(Source data)
════════════════════
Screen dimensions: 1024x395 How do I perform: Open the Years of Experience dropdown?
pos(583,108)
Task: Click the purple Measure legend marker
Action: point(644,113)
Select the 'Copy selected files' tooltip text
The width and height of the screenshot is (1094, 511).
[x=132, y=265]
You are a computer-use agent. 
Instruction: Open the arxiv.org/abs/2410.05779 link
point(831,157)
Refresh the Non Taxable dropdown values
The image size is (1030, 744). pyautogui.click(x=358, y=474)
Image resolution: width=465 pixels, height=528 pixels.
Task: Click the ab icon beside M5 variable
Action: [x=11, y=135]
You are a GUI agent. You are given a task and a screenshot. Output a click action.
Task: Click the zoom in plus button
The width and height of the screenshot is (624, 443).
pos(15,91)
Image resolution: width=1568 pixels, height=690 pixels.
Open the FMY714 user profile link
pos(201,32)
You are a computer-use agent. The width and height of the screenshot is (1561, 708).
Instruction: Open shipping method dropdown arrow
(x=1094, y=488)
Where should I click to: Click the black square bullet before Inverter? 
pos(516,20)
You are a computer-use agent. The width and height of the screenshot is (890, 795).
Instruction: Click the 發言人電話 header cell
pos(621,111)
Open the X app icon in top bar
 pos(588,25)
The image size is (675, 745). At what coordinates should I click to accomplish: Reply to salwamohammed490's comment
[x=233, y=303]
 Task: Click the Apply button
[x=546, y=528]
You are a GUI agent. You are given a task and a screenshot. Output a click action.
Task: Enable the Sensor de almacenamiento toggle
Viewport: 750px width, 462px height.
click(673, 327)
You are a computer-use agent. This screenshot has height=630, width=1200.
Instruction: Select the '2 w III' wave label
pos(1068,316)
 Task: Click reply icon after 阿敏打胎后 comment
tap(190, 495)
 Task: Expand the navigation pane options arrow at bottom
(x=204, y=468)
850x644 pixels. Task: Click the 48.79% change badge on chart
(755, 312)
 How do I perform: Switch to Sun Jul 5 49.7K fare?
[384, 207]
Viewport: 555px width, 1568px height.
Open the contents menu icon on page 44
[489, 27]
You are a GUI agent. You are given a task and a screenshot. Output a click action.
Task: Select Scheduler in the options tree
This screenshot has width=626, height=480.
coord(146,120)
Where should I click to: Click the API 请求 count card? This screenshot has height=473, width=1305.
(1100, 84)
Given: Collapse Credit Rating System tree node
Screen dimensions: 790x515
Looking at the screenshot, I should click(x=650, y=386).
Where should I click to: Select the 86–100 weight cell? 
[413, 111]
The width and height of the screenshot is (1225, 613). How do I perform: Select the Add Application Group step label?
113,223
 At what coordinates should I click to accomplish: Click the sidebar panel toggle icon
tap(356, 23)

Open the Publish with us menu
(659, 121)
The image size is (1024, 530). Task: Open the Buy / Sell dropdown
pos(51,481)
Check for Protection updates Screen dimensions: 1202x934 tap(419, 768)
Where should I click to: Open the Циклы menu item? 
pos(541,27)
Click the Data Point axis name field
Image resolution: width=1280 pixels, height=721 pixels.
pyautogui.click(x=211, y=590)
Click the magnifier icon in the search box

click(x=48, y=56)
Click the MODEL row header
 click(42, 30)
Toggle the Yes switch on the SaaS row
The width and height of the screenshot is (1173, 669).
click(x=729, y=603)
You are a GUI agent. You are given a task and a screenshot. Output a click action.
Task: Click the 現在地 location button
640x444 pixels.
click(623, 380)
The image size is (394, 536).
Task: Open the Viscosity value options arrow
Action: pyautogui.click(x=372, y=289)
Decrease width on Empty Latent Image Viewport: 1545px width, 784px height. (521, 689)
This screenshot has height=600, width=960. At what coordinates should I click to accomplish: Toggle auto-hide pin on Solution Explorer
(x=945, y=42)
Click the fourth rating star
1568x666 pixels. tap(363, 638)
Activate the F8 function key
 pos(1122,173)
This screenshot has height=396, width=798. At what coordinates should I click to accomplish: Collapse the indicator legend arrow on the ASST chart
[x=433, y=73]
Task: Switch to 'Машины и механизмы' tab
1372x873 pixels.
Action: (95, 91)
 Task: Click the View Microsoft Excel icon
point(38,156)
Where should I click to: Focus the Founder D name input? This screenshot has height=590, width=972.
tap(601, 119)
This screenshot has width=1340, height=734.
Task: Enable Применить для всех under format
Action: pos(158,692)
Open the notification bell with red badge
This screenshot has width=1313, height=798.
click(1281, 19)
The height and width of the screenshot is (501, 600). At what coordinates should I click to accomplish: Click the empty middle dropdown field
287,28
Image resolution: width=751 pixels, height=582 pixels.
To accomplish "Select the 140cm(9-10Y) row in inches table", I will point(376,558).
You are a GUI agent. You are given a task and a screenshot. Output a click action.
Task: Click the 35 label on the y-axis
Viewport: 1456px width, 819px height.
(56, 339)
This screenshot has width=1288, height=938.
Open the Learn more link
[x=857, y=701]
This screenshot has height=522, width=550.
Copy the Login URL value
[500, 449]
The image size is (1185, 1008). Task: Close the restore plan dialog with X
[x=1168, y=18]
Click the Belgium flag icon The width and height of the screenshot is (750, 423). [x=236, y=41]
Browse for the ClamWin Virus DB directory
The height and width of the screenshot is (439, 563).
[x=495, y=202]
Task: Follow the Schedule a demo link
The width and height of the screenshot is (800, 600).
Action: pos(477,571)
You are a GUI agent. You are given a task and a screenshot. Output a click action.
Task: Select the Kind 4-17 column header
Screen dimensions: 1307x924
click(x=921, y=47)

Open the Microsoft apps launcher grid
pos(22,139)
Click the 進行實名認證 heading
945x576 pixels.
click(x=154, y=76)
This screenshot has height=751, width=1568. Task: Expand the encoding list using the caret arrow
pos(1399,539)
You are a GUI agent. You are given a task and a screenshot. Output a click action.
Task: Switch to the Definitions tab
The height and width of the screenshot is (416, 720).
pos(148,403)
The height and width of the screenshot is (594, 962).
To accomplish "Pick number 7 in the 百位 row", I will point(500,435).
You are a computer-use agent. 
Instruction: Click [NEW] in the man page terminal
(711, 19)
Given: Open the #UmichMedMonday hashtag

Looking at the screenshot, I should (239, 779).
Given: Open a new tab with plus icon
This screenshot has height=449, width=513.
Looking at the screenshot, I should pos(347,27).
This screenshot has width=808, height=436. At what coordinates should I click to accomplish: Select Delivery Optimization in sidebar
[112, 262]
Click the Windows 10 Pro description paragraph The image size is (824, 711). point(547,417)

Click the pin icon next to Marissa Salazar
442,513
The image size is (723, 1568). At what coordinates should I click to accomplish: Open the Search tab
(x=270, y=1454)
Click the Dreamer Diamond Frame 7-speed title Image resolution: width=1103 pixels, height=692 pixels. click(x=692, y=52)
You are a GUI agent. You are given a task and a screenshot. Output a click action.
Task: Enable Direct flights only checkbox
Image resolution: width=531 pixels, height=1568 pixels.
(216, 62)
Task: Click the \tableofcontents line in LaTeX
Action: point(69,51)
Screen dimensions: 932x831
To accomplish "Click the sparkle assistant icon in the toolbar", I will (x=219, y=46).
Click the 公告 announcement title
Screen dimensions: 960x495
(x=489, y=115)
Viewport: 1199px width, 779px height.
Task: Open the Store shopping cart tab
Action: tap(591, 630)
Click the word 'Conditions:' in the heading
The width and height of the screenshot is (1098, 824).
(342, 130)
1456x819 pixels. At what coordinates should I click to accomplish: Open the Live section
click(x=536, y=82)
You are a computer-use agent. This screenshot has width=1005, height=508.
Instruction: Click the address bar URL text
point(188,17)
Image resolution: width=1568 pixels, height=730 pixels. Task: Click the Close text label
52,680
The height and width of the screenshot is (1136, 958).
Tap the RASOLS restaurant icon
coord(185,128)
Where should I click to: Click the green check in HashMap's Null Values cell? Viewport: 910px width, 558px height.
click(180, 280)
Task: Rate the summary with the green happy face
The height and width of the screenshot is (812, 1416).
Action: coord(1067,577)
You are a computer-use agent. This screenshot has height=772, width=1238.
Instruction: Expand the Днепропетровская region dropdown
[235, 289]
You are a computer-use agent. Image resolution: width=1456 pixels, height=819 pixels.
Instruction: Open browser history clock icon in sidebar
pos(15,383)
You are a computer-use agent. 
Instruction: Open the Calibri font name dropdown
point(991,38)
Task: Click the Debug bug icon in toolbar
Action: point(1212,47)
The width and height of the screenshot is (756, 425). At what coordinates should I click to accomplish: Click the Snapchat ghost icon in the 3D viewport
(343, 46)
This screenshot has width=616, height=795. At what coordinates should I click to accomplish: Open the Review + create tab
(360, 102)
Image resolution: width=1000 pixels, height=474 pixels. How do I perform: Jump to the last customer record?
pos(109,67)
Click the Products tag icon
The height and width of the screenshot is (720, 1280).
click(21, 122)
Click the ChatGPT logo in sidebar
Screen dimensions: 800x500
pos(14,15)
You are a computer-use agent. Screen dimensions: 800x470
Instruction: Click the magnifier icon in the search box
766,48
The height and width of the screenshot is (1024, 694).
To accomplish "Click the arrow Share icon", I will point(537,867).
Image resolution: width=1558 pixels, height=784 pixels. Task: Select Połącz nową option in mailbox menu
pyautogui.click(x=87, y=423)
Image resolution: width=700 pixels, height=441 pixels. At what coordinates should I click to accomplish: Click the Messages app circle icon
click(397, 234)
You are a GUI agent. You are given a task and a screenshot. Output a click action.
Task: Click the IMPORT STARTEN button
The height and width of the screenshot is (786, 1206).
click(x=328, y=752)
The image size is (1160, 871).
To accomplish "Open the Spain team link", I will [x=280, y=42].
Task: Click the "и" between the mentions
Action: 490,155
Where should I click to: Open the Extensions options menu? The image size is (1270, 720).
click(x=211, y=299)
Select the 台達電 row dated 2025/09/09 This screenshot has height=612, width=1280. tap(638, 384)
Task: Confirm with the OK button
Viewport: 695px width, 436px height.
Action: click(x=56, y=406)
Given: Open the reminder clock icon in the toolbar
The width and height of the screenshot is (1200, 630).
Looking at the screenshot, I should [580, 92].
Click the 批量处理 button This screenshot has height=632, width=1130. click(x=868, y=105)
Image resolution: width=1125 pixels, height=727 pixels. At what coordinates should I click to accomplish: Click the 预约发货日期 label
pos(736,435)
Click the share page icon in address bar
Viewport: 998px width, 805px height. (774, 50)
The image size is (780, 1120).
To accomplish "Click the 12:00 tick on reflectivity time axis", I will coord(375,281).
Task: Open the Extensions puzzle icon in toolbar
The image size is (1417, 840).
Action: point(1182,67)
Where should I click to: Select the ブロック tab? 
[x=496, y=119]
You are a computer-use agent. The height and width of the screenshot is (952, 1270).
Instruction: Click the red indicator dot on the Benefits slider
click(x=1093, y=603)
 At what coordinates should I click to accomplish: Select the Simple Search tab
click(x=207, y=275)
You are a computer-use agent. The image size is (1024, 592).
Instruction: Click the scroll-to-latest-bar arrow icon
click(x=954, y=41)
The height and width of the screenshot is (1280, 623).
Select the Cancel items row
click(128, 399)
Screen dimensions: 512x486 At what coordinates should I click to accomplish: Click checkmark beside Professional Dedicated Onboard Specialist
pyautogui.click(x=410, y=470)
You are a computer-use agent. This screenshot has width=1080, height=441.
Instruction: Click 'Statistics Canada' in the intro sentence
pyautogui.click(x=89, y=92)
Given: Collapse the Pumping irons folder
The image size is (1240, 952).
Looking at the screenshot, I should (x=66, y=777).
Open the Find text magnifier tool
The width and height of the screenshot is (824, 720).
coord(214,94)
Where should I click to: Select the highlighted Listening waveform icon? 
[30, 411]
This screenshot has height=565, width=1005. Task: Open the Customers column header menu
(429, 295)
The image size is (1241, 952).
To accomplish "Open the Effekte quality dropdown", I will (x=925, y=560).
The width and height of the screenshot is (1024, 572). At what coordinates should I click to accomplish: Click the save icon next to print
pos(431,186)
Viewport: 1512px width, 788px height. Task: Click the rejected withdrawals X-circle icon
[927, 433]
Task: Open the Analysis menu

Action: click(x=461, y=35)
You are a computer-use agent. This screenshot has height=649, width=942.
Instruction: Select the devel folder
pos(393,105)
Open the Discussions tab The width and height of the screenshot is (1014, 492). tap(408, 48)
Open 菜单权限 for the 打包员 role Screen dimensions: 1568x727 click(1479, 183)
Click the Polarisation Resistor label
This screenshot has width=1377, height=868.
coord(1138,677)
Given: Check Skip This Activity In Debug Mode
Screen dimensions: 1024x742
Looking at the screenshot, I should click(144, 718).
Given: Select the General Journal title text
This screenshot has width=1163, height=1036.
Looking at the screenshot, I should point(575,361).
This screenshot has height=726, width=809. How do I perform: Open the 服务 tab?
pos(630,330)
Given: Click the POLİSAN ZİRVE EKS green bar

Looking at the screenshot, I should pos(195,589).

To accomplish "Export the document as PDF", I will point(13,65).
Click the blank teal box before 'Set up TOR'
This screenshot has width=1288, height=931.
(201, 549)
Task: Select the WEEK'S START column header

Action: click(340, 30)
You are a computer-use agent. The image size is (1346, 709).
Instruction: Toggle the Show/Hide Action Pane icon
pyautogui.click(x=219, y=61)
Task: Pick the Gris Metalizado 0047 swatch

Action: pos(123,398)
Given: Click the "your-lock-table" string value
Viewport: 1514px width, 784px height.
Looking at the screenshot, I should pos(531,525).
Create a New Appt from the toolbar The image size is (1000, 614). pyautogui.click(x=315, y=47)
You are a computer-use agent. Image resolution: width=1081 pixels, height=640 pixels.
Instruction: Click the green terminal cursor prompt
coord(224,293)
════════════════════
Exercise prompt: Each line above with the string "title" in it should be located and copied.

Task result:
Click the Dreamer Diamond Frame 7-speed title Image resolution: width=1103 pixels, height=692 pixels. click(x=692, y=52)
Click the 公告 announcement title
Given: Select the General Journal title text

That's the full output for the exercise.